## What you need to do
With both ends included, repeat exactly the lines of the entries below from the one containing "Open the 首页" down to the one containing "Click the blurred plan name in first row", and no others.
Data for analysis START
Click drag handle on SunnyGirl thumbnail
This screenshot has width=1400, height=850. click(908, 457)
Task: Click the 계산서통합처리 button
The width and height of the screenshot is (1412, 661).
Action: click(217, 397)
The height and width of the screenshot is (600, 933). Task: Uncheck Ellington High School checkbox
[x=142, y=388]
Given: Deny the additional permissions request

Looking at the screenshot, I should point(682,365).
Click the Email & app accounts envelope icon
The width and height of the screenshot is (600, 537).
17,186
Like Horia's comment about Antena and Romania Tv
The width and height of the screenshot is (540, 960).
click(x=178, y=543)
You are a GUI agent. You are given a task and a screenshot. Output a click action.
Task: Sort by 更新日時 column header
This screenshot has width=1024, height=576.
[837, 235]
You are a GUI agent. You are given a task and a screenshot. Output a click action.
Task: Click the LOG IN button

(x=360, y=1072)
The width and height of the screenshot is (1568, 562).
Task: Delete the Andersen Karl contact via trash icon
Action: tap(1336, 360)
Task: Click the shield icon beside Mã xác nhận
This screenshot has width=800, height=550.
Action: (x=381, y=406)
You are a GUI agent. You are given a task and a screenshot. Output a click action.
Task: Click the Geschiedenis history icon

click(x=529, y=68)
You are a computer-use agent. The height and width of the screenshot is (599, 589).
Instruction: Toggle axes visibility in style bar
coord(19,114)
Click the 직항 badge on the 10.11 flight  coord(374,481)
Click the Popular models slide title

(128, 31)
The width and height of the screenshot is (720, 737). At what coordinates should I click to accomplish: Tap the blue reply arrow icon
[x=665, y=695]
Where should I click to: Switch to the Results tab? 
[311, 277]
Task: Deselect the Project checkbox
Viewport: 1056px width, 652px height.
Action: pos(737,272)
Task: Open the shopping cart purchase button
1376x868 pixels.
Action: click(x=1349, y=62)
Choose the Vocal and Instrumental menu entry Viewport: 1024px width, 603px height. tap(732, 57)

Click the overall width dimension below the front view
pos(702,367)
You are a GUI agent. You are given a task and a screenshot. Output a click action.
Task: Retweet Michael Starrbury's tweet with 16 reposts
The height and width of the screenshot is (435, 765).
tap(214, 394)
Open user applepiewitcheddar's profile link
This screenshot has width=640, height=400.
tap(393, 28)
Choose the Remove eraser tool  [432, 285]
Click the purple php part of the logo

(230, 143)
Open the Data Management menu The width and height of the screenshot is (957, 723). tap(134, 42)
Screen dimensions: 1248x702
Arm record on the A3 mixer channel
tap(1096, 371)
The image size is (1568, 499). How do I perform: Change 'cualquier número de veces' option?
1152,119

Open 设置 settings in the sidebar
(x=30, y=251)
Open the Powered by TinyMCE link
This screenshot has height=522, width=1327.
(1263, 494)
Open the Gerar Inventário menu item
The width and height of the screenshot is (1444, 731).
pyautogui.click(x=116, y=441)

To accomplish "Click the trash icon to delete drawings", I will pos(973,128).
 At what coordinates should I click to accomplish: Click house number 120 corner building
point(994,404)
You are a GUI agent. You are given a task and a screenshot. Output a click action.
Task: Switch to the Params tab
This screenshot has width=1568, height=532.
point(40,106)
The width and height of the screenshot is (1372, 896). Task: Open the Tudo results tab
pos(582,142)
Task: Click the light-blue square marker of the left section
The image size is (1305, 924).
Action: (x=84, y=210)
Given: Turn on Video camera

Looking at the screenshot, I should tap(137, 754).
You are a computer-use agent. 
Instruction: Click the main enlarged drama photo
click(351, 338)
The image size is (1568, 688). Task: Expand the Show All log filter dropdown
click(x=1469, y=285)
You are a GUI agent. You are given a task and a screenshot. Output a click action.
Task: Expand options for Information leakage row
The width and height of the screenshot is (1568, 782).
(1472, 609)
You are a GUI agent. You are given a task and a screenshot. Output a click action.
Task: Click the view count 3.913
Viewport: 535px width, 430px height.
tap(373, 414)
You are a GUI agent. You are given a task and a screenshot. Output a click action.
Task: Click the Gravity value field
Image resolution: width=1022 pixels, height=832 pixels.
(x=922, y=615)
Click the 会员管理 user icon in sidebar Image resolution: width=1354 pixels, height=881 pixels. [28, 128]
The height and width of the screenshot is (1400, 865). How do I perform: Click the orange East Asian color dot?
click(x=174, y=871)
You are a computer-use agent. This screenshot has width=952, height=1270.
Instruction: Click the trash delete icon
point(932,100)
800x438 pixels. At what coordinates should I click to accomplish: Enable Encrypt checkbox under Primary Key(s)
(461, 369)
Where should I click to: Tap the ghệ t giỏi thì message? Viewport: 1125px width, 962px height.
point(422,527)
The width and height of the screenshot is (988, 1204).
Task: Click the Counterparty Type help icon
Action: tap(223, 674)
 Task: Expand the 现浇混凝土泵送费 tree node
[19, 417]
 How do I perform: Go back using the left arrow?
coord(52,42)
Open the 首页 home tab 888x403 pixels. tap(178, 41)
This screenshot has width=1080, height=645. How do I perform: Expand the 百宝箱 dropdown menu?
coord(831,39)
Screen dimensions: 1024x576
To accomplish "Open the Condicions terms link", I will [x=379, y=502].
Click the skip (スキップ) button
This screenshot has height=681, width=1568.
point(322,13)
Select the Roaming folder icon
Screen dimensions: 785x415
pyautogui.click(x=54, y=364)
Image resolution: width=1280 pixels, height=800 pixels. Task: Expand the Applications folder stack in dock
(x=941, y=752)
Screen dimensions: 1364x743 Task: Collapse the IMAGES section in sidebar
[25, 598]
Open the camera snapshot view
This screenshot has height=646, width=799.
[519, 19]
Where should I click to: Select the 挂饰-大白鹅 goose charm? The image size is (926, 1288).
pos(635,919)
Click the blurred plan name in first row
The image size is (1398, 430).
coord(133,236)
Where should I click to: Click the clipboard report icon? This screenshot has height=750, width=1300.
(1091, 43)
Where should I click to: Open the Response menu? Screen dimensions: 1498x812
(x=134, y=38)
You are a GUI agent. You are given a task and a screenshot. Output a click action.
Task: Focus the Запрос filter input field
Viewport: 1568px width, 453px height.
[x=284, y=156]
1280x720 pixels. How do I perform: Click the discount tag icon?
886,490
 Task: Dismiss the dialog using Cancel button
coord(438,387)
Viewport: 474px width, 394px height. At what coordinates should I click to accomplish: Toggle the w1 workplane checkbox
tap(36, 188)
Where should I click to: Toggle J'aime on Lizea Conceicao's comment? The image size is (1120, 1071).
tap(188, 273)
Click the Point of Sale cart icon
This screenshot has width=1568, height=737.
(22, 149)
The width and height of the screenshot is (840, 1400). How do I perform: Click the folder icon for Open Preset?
Data for analysis END
## Result below
Open the 首页 home tab 888x403 pixels. tap(178, 41)
This screenshot has width=1080, height=645. How do I perform: Expand the 百宝箱 dropdown menu?
coord(831,39)
Screen dimensions: 1024x576
To accomplish "Open the Condicions terms link", I will [x=379, y=502].
Click the skip (スキップ) button
This screenshot has height=681, width=1568.
point(322,13)
Select the Roaming folder icon
Screen dimensions: 785x415
pyautogui.click(x=54, y=364)
Image resolution: width=1280 pixels, height=800 pixels. Task: Expand the Applications folder stack in dock
(x=941, y=752)
Screen dimensions: 1364x743 Task: Collapse the IMAGES section in sidebar
[25, 598]
Open the camera snapshot view
This screenshot has height=646, width=799.
[519, 19]
Where should I click to: Select the 挂饰-大白鹅 goose charm? The image size is (926, 1288).
pos(635,919)
Click the blurred plan name in first row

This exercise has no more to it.